- [Your objective] Somewhere below are a line with "Task: Click the log's" and a later line with "Given: Open the Drive dropdown list". Output exactly those lines and all lines between them.

- [Data for analysis]
------------
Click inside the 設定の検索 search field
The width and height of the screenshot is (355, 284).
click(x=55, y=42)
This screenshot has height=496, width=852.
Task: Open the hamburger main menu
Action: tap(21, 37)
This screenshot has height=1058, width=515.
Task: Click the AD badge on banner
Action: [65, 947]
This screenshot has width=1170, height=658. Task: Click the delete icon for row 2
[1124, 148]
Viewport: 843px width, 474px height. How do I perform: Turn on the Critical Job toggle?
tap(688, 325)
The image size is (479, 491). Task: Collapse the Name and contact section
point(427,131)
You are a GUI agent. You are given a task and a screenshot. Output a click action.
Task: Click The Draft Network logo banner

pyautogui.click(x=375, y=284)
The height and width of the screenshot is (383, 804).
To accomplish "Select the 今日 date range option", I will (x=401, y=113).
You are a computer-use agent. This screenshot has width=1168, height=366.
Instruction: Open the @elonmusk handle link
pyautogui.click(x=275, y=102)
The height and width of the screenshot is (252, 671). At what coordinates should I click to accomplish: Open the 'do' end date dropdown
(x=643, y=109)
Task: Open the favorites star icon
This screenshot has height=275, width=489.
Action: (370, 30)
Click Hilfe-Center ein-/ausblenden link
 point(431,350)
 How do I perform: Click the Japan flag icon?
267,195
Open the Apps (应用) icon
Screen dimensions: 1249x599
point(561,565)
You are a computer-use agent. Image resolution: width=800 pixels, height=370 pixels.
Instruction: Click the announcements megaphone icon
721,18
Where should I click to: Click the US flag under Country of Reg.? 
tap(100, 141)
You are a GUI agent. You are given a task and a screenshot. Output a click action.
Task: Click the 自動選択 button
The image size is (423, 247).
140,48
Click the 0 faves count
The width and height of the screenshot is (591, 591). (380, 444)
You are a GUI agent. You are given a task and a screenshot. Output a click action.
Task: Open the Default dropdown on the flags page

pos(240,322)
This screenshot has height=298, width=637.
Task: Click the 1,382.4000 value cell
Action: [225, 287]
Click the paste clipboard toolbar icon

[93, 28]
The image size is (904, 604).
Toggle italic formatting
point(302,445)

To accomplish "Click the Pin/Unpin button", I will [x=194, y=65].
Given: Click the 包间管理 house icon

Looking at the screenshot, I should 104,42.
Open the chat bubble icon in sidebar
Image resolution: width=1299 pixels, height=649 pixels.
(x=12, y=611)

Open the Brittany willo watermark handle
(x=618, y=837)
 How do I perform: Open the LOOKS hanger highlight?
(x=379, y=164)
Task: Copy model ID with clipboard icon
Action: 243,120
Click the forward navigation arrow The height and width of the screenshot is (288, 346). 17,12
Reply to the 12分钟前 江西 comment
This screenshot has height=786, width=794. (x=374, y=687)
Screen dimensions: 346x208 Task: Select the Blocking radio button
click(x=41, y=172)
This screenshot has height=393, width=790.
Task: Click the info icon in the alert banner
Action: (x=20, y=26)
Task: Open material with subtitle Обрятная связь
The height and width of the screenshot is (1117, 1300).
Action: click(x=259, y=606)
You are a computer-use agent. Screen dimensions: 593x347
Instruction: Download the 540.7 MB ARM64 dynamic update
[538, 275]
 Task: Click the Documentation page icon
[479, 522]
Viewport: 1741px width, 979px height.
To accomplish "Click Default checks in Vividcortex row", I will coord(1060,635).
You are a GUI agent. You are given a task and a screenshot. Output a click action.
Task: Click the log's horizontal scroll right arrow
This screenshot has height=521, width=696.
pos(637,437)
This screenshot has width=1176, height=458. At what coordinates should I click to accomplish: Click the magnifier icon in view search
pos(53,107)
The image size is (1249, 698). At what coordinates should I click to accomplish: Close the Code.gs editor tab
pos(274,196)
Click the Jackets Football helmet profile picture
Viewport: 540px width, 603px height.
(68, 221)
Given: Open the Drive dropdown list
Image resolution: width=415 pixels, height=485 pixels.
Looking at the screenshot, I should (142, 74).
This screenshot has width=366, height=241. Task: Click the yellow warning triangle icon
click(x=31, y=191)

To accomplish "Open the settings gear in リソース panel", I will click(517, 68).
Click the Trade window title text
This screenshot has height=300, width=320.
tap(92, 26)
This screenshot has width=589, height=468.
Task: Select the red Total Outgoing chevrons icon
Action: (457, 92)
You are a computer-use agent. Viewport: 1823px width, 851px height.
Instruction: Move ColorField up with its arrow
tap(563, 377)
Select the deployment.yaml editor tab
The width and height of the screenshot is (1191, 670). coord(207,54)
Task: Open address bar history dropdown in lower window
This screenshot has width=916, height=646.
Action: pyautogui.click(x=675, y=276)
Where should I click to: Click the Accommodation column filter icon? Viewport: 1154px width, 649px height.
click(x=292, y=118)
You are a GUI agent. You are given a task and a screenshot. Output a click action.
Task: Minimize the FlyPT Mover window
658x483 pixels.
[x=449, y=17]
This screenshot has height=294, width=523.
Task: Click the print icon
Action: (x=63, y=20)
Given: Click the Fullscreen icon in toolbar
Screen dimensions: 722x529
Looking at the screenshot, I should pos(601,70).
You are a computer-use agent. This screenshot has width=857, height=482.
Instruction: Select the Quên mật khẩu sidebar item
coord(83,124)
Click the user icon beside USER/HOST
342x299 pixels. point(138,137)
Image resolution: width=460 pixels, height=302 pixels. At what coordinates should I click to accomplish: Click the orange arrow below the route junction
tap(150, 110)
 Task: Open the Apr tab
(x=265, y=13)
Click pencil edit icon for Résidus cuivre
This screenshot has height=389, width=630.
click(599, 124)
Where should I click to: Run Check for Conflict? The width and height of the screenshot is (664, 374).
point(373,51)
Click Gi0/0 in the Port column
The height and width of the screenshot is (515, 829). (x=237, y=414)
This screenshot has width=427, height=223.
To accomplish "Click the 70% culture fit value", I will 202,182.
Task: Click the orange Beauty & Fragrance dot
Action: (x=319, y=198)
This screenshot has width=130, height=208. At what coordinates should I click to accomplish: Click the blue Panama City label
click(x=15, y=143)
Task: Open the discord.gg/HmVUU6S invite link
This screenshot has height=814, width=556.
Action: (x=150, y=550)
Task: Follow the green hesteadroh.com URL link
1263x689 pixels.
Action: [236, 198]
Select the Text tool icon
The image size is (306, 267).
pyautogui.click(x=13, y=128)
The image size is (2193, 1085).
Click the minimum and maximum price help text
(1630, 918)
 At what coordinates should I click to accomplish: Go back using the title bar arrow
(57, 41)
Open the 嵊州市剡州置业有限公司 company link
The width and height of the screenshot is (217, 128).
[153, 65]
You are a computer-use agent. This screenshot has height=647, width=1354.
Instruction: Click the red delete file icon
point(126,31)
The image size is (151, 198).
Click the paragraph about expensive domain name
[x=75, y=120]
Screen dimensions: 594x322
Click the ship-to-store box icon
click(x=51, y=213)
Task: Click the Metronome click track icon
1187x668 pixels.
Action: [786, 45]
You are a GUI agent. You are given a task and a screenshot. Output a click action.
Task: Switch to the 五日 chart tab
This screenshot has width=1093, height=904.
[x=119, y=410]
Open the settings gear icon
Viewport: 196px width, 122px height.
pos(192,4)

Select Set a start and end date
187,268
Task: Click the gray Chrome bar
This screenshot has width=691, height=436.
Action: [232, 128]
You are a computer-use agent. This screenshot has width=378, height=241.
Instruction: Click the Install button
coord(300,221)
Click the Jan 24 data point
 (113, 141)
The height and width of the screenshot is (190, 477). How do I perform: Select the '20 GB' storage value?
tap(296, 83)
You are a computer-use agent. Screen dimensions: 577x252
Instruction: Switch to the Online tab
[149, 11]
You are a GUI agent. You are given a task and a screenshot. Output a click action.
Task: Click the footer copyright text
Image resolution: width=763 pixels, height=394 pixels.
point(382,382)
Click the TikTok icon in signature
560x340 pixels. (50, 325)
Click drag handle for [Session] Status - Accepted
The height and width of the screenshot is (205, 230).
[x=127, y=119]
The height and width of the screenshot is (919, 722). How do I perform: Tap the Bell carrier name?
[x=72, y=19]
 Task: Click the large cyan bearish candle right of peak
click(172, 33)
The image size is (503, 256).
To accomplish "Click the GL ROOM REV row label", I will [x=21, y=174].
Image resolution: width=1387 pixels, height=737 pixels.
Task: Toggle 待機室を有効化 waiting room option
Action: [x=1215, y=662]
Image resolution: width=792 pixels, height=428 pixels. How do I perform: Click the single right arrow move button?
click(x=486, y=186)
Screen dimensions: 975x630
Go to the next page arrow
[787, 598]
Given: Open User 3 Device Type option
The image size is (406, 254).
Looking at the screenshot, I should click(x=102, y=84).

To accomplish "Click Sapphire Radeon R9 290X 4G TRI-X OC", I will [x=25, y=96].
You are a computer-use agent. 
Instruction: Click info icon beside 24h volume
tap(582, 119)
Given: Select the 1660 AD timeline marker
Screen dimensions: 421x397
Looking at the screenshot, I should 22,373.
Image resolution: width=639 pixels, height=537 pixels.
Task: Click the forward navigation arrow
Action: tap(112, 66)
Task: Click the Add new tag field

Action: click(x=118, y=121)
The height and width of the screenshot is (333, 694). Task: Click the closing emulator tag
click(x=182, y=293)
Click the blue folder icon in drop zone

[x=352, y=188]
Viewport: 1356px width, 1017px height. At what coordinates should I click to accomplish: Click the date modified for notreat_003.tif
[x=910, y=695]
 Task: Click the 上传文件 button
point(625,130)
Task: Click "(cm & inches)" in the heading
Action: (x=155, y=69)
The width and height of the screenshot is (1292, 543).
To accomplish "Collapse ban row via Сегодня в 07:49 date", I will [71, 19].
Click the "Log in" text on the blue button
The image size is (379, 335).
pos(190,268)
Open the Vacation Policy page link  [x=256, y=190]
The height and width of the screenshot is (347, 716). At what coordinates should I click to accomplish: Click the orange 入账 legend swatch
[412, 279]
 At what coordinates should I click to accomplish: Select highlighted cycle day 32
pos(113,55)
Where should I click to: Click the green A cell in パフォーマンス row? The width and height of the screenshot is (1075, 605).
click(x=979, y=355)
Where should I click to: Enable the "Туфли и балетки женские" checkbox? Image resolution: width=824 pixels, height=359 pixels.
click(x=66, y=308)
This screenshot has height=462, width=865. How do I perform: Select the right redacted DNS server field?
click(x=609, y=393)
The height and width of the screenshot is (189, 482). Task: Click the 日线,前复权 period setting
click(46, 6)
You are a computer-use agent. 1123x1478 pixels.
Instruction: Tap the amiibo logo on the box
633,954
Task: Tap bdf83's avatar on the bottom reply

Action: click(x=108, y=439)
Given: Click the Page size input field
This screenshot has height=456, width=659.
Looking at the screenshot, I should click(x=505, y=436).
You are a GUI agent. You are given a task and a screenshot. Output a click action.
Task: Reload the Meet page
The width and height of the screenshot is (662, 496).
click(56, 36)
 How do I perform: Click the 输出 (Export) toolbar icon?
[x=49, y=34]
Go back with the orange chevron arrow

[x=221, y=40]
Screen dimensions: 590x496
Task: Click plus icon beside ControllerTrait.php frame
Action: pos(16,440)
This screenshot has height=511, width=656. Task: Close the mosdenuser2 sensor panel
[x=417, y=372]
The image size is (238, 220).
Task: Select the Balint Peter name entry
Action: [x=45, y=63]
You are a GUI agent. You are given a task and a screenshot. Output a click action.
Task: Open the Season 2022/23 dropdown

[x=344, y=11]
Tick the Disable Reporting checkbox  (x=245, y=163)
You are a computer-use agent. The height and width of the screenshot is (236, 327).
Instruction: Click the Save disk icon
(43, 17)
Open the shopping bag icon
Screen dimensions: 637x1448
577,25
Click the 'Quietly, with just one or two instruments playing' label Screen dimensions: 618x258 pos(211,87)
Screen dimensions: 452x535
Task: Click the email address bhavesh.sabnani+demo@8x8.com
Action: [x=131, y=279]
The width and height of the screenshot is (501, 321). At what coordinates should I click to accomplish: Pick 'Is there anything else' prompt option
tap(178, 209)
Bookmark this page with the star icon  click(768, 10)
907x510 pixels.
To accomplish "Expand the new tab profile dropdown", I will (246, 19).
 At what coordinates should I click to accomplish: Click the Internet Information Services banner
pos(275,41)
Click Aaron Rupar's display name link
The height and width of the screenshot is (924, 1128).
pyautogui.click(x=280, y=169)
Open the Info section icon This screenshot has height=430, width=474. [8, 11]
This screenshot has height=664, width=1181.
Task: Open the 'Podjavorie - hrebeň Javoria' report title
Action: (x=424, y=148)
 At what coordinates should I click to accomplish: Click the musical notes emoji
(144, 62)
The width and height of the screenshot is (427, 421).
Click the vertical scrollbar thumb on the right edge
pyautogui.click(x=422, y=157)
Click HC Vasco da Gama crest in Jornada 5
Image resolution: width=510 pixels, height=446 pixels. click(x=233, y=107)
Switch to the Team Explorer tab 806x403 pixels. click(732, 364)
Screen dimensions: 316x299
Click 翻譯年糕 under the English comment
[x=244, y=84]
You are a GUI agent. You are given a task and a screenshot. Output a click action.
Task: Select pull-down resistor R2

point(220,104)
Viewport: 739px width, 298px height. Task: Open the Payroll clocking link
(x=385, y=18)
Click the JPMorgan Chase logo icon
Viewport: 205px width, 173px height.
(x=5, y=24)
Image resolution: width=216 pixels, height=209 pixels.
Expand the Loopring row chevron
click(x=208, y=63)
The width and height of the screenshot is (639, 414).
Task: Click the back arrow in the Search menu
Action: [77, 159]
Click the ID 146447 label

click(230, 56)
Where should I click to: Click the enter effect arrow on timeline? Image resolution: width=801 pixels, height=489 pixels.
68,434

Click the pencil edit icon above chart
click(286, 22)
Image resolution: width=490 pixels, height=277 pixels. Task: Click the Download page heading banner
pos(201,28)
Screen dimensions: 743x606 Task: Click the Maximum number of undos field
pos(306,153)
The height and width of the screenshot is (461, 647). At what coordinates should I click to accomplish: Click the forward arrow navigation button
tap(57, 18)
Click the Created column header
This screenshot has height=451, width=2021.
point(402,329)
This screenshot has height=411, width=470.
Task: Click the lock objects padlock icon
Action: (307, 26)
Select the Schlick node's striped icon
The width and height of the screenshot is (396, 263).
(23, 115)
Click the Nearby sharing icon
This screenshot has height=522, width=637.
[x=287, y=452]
------------
- [Answer box]
Task: Click the log's horizontal scroll right arrow
This screenshot has height=521, width=696.
pos(637,437)
This screenshot has width=1176, height=458. At what coordinates should I click to accomplish: Click the magnifier icon in view search
pos(53,107)
The image size is (1249, 698). At what coordinates should I click to accomplish: Close the Code.gs editor tab
pos(274,196)
Click the Jackets Football helmet profile picture
Viewport: 540px width, 603px height.
(68, 221)
Given: Open the Drive dropdown list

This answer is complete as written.